In a world flooded with suggestive imagery from TV commercials, to print and internet ads, to billboards, this overwhelming amount of exposure can have a tremendously challenging effect on a young person’s outlook on relationships, as well as their self-esteem, and self-confidence. However, despite these all-pervading influences, there is an effective way to redirect such messages. One approach is journaling.
How does one come to such a conclusion? No, I did not conduct a long-winded scientific study or embark on a personal lifelong dive into the art of self-expression. I did not have some sort of heroic epiphany or manage an epic search through human history. The answer, in fact, came to me following a look into the life and writings of a group of inquisitive high school seniors from New York City. Journaling is a simple and engaging task that has yielded profound results. Not only did journaling help students understand sexism and objectification, but it also helped improve students' analytical skills. It can even boost their self-esteem when they take ownership over their bodies and minds by countering the problematic media messages that are degrading to relationships of every kind.
I am the Founder and Executive Director of The Relationship Foundation, a nonprofit organization that implements relationship education into schools and organizations in New York City and nationwide. Journaling is an essential part of the Healthy Relationships 101 curriculum. A sampling of journal entries from students whom I taught shows how self-expression facilitates students’ development of wisdom and autonomous thinking. The students’ task was to find images in newspapers, magazines, and the internet that elicit thought-provoking feelings, and subsequently write one-page reflections that voice their concerns. I informed the students that images, like words, can be a powerful form of communication; after all, significant portions of the brain are dedicated to visual processing. Social media directors, advertisers, and public relations professionals all take advantage of this approach. This has resulted in countless provocative and shocking imagery designed to grab someone’s attention. In reading the student entries, I was moved by both the images they chose and the authenticity of their responses.
One female student reflected upon an advertisement for Ashley Madison, an online cheating site marketed to people who are married or in a committed relationship. She said, “There is so much that is wrong here. I am appalled that a website such as this would be allowed. It’s showing that marriage is something not to be taken seriously. If it was being taken seriously then the idea of an affair wouldn’t even occur…they are not taking into consideration the other person’s feelings. I think it’s [unfortunate] what some [advertising] has come to.”

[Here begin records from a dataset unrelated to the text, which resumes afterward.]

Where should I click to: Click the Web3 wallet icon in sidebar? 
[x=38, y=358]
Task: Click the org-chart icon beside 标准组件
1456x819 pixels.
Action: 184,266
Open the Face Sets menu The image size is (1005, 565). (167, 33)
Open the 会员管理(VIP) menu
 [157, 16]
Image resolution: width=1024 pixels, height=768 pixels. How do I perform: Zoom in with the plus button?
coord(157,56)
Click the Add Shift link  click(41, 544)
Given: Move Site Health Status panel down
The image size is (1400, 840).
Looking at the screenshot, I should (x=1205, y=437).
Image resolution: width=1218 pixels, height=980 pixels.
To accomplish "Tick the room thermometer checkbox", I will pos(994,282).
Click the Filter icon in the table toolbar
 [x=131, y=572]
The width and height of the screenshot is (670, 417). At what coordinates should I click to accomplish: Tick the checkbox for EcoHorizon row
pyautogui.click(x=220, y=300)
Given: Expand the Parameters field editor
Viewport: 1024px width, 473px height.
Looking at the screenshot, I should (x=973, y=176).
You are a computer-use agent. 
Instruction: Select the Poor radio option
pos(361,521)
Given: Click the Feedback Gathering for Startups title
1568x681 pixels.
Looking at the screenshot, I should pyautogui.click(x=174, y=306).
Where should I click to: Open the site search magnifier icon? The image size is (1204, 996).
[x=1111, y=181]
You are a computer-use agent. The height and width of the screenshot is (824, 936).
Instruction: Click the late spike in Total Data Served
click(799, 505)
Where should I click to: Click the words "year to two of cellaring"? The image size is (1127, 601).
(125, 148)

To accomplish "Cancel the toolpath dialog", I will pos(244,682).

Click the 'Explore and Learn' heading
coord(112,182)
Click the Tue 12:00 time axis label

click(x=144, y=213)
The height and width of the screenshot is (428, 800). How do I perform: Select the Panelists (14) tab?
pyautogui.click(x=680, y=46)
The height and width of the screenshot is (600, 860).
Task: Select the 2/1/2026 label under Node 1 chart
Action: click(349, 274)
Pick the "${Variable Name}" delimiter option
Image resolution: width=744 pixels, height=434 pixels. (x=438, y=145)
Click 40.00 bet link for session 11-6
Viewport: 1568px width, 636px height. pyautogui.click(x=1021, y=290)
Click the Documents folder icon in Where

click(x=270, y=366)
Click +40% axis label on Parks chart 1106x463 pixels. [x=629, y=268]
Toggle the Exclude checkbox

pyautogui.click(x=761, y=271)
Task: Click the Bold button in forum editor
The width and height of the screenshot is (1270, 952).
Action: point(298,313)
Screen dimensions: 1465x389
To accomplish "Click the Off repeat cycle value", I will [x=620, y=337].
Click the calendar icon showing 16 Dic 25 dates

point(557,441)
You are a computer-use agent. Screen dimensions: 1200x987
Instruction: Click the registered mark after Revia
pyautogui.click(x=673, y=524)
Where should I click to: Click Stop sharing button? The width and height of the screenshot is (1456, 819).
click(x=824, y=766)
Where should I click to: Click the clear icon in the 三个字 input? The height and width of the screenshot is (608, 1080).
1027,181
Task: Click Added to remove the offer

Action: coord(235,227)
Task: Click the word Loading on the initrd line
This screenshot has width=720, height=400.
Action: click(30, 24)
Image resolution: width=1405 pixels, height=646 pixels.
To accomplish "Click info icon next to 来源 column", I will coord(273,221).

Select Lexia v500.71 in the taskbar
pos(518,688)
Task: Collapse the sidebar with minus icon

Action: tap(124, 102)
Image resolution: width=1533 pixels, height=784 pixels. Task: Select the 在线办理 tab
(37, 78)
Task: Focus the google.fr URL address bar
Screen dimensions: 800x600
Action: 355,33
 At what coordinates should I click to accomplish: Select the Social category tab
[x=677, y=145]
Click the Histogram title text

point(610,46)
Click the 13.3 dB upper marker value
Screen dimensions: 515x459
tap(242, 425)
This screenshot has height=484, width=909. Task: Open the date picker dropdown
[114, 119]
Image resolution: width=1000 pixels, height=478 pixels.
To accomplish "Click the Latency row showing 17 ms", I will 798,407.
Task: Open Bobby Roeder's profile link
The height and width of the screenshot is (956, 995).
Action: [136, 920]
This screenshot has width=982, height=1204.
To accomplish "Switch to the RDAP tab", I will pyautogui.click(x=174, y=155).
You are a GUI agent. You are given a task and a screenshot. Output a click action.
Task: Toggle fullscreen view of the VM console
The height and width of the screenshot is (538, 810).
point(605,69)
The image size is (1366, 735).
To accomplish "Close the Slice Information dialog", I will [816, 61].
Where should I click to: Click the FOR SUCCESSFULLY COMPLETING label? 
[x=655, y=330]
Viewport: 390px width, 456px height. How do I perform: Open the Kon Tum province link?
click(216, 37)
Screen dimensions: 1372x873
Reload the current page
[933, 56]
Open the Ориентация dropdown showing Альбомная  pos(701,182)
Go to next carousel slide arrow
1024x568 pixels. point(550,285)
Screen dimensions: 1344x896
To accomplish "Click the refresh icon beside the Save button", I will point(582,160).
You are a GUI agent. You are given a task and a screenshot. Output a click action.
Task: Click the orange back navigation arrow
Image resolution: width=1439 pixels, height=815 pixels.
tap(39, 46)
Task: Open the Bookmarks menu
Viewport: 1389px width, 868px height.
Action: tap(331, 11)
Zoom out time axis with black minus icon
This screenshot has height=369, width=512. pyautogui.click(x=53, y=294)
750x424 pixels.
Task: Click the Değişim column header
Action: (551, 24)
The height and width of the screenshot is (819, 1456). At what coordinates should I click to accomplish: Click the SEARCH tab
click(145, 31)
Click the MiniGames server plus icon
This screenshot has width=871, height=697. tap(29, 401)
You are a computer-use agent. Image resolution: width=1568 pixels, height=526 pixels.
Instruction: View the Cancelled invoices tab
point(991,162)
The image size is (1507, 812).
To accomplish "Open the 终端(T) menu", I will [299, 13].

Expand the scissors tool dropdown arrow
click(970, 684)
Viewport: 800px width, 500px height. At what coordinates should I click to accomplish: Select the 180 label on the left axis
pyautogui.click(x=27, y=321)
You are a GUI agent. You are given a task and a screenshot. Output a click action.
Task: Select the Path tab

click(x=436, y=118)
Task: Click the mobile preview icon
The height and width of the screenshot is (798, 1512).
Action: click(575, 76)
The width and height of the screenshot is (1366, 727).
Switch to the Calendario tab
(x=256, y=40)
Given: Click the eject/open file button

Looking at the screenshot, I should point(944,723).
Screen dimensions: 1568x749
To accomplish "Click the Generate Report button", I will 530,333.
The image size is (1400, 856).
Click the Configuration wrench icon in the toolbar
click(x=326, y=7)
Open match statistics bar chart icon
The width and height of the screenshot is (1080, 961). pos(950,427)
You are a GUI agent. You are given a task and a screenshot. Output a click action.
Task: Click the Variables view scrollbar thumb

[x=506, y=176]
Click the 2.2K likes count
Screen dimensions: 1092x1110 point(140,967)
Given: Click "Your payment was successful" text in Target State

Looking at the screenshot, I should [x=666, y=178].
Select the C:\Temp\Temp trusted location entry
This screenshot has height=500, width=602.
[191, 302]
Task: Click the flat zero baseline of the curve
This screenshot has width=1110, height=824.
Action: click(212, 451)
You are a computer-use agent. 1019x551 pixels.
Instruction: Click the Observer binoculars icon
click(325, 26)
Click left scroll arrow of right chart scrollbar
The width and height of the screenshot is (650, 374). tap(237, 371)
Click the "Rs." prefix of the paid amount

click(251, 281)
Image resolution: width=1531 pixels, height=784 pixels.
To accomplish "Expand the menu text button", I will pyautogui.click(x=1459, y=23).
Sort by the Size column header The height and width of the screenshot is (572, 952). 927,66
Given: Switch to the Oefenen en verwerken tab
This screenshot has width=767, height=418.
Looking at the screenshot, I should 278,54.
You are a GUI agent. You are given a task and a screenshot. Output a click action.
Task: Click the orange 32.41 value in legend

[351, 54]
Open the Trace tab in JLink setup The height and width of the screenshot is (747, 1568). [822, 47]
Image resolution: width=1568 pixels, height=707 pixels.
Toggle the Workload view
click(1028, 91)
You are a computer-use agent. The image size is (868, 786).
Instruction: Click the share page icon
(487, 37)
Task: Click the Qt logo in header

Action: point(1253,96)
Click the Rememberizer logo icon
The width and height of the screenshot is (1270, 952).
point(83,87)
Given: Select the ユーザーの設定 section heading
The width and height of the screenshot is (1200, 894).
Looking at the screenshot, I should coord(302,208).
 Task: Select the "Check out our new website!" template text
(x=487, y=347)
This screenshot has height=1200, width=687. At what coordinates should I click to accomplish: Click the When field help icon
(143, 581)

I have seen numerous Ashley Madison advertisements myself, and it is astounding to imagine the extent to which one ad can harm its viewers. When the public sees this company’s images over and over again, adultery can be viewed by some as normal or even reasonable. This student’s journal entry critiqued this Ashley Madison’s advertisement based on her personal point of view.
Another student, upon seeing a Burger King advertisement promoting their “BK Super Seven Incher” in what many would call a highly-sexualized image, said, “Dear Journal, the cartoon I found online is disturbing to look at because the girl makes me think of my niece who is one-year-old. The girl in the cartoon is being informed that her body can make her successful instead of her mind. I wouldn’t want my niece to be told that — luckily she is being raised by good role models.”
This student was able to take something that greatly concerned her and articulate its message with regard to her family.
Another female student offered a powerful take on a Calvin Klein Jean advertisement. The image portrays a man holding down and kissing a woman. She said, “This ad objectifies the woman, making it seem as though she’s worth nothing but something that can be tossed around like the jeans they are trying to sell…I feel as though they should value the woman in the picture and portray that in their ads, too. Every person in this world descended from a woman, and like a mother, every woman should be praised, not used.”
Self-reflection helped her develop critical thinking about such images and developed her sense of worth as an individual and a woman. It is generally women who experience various kinds of distress from this type of advertising for which Calvin Klein is well-known.
Journaling is a tool not typically introduced in schools, yet it creates an opportunity to develop a student’s critical thinking that questions what might automatically enter their subconscious. It is a form of self-expression that also develops students’ social awareness as they cultivate the opportunity to think for themselves. Journaling, as a core component of the educational process, holds the promise of enhancing a student’s opportunity for social responsibility.